» **Requirement**
How many lines in the records below contain the word "settings"? State that number and nothing more.

——

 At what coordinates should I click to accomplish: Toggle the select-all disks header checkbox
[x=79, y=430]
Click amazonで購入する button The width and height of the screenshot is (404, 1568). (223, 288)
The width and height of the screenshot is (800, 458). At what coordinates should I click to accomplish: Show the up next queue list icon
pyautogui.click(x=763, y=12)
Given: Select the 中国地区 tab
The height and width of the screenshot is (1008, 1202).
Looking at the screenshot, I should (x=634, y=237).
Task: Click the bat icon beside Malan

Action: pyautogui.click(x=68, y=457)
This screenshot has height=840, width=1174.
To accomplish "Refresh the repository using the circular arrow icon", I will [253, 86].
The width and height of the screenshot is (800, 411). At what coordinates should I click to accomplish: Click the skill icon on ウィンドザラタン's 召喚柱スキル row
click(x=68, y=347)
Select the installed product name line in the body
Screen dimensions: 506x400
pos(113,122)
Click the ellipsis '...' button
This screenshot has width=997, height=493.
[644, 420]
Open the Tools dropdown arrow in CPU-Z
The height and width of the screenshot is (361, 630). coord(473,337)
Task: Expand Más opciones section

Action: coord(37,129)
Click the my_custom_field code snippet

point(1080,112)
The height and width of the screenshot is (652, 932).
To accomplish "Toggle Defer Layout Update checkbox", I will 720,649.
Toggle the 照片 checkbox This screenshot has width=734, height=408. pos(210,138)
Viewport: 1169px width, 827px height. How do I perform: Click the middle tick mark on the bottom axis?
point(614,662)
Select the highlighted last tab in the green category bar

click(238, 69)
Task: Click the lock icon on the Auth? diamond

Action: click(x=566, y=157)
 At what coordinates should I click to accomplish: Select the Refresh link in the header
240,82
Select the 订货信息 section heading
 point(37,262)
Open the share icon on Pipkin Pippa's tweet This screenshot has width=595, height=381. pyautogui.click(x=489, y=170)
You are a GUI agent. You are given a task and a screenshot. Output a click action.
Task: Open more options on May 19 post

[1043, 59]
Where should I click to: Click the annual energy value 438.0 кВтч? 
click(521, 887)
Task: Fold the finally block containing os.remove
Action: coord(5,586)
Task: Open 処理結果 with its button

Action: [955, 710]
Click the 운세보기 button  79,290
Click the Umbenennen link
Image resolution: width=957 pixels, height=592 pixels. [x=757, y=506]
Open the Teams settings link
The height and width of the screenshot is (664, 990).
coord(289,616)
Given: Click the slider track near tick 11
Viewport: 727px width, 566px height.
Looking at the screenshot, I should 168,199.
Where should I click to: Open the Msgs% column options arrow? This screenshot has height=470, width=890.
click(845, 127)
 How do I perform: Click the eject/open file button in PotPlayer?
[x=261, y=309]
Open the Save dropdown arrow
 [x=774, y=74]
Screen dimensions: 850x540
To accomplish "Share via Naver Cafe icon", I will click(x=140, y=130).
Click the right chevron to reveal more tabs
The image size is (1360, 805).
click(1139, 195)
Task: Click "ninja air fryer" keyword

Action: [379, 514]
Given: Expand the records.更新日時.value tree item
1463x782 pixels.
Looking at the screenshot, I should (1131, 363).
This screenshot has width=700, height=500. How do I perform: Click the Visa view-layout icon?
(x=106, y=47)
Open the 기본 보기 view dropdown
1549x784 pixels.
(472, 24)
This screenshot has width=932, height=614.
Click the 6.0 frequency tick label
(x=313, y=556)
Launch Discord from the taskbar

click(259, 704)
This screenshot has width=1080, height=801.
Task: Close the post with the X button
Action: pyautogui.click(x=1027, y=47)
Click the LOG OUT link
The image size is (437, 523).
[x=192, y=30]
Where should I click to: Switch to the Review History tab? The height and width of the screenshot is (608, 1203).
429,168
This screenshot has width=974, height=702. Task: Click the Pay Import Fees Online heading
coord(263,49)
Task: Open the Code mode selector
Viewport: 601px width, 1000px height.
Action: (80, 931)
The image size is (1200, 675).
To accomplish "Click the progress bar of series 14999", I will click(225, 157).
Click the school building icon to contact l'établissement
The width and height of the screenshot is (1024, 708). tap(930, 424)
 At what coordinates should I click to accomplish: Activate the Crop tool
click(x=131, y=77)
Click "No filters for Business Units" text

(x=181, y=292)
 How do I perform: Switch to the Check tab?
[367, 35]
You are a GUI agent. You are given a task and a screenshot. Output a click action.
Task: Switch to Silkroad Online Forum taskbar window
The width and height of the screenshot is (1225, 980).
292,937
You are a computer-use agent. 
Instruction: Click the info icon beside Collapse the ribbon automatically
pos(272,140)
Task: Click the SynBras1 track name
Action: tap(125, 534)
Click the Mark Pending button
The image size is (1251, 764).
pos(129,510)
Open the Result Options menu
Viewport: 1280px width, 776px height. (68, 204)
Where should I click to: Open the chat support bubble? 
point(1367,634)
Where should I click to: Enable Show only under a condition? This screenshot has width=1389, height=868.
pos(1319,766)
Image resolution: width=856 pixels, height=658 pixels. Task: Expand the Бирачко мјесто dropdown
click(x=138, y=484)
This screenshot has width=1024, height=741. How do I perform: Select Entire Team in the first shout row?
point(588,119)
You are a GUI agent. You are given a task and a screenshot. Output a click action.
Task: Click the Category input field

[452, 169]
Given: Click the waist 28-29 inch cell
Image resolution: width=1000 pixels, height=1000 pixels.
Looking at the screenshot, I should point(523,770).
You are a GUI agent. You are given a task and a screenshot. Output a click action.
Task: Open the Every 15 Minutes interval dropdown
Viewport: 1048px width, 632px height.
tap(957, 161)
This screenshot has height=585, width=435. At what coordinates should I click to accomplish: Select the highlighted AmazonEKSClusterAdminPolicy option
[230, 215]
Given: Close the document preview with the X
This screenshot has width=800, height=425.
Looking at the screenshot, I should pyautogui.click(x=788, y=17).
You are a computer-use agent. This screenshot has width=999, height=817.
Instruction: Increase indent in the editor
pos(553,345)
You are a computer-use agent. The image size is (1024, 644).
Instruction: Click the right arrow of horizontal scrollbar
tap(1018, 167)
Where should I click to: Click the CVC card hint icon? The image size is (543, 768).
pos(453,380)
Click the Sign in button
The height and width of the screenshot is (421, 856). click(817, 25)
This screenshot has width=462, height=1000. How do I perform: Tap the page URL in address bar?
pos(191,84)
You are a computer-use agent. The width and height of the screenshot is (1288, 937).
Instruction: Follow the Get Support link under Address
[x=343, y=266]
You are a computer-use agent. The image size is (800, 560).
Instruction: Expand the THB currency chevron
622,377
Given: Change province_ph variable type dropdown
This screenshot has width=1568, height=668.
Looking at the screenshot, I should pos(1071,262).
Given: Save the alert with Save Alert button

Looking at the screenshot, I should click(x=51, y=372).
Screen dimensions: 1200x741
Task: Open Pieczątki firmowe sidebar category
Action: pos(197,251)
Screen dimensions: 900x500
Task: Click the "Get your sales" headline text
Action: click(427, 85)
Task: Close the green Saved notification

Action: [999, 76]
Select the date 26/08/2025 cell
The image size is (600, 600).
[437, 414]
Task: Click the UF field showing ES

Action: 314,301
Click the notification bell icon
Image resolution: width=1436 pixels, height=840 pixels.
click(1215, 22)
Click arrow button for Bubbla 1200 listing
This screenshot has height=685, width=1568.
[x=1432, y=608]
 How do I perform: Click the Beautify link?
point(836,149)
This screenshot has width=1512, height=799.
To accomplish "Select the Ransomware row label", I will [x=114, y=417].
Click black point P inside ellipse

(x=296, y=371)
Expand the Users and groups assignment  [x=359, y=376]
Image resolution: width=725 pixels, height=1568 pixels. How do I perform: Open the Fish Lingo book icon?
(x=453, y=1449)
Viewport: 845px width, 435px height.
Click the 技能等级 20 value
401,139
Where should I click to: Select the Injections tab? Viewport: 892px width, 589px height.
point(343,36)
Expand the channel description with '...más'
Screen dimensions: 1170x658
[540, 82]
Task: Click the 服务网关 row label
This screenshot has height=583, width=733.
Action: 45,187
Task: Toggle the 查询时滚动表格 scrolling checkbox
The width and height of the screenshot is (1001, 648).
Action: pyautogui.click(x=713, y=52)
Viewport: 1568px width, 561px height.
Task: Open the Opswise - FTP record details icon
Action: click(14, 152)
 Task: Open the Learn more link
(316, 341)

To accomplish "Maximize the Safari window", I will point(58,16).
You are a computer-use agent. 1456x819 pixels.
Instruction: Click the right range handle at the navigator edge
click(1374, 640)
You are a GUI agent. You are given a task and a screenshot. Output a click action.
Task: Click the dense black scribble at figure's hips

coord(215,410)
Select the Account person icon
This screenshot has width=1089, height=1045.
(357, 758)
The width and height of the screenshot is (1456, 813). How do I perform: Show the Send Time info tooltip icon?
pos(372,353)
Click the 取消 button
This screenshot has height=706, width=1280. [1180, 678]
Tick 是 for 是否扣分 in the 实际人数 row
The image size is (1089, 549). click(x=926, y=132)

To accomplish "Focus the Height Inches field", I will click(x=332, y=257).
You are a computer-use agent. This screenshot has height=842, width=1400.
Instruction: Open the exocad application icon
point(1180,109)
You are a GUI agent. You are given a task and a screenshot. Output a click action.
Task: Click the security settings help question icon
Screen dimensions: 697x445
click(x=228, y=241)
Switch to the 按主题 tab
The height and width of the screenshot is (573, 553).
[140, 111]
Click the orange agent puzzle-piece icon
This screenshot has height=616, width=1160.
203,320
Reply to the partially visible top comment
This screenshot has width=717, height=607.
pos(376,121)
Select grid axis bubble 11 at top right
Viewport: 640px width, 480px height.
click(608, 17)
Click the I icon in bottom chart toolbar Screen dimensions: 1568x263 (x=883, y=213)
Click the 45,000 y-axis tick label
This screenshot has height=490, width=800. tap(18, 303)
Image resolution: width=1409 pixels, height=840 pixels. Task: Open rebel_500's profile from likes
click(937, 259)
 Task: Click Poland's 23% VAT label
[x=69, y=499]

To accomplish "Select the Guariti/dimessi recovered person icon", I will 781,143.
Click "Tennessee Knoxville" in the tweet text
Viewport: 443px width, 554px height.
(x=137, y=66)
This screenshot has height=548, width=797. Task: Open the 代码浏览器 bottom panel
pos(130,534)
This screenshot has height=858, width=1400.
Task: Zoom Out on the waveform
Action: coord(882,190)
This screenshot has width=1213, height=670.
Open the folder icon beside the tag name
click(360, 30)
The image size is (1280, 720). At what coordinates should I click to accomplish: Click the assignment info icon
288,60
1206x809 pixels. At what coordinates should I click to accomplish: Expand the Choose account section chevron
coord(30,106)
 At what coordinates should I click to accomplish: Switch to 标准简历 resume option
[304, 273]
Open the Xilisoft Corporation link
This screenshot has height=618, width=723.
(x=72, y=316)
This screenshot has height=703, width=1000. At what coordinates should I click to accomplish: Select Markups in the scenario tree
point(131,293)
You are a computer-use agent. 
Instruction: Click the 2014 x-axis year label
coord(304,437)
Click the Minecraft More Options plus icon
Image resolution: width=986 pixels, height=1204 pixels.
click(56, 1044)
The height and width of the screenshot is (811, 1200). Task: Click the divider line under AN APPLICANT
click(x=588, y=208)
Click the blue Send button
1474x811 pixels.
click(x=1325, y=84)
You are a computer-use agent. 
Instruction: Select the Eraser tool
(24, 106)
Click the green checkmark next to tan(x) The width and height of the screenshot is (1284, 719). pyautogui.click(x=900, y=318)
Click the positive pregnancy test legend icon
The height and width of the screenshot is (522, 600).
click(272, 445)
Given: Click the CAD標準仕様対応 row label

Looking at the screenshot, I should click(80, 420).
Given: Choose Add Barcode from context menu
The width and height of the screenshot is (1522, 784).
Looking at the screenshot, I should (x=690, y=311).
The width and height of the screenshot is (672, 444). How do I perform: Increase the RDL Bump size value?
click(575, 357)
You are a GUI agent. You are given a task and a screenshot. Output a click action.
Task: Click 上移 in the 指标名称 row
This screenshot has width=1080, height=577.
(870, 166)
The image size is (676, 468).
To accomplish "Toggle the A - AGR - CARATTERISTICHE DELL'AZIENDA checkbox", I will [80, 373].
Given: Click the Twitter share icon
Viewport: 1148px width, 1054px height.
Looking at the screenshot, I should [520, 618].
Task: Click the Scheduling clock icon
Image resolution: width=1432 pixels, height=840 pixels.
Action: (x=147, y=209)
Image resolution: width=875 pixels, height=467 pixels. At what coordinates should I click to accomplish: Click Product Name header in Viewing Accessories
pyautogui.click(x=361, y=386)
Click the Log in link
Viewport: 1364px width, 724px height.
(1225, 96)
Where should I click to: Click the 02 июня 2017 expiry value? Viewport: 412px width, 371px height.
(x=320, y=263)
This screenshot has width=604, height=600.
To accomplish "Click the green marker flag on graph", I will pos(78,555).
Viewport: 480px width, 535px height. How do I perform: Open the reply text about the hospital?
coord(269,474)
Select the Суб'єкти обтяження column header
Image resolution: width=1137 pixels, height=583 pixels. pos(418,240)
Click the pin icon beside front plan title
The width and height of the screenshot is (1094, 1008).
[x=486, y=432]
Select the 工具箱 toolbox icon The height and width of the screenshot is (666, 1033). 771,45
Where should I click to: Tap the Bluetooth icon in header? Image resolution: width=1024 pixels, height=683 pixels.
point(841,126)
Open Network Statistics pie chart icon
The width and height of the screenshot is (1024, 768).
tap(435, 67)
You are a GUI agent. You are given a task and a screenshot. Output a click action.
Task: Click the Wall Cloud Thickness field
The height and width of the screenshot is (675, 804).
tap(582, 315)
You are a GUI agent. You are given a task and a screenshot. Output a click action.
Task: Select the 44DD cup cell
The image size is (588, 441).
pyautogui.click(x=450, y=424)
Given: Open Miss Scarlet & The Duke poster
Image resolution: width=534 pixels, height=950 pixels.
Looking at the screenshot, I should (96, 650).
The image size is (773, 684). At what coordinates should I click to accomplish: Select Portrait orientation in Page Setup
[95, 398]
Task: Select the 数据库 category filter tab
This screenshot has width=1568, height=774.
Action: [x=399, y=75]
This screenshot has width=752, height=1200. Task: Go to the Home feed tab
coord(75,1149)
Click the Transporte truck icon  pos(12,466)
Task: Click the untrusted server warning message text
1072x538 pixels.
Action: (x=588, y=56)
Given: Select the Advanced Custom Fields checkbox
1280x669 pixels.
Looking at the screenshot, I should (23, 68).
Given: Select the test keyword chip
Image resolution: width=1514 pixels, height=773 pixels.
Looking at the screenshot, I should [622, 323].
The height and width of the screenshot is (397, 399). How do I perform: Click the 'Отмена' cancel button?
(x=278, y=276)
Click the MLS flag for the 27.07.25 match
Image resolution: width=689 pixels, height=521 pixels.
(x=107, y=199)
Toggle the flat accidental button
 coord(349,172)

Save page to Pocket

——

» **Exercise output**
2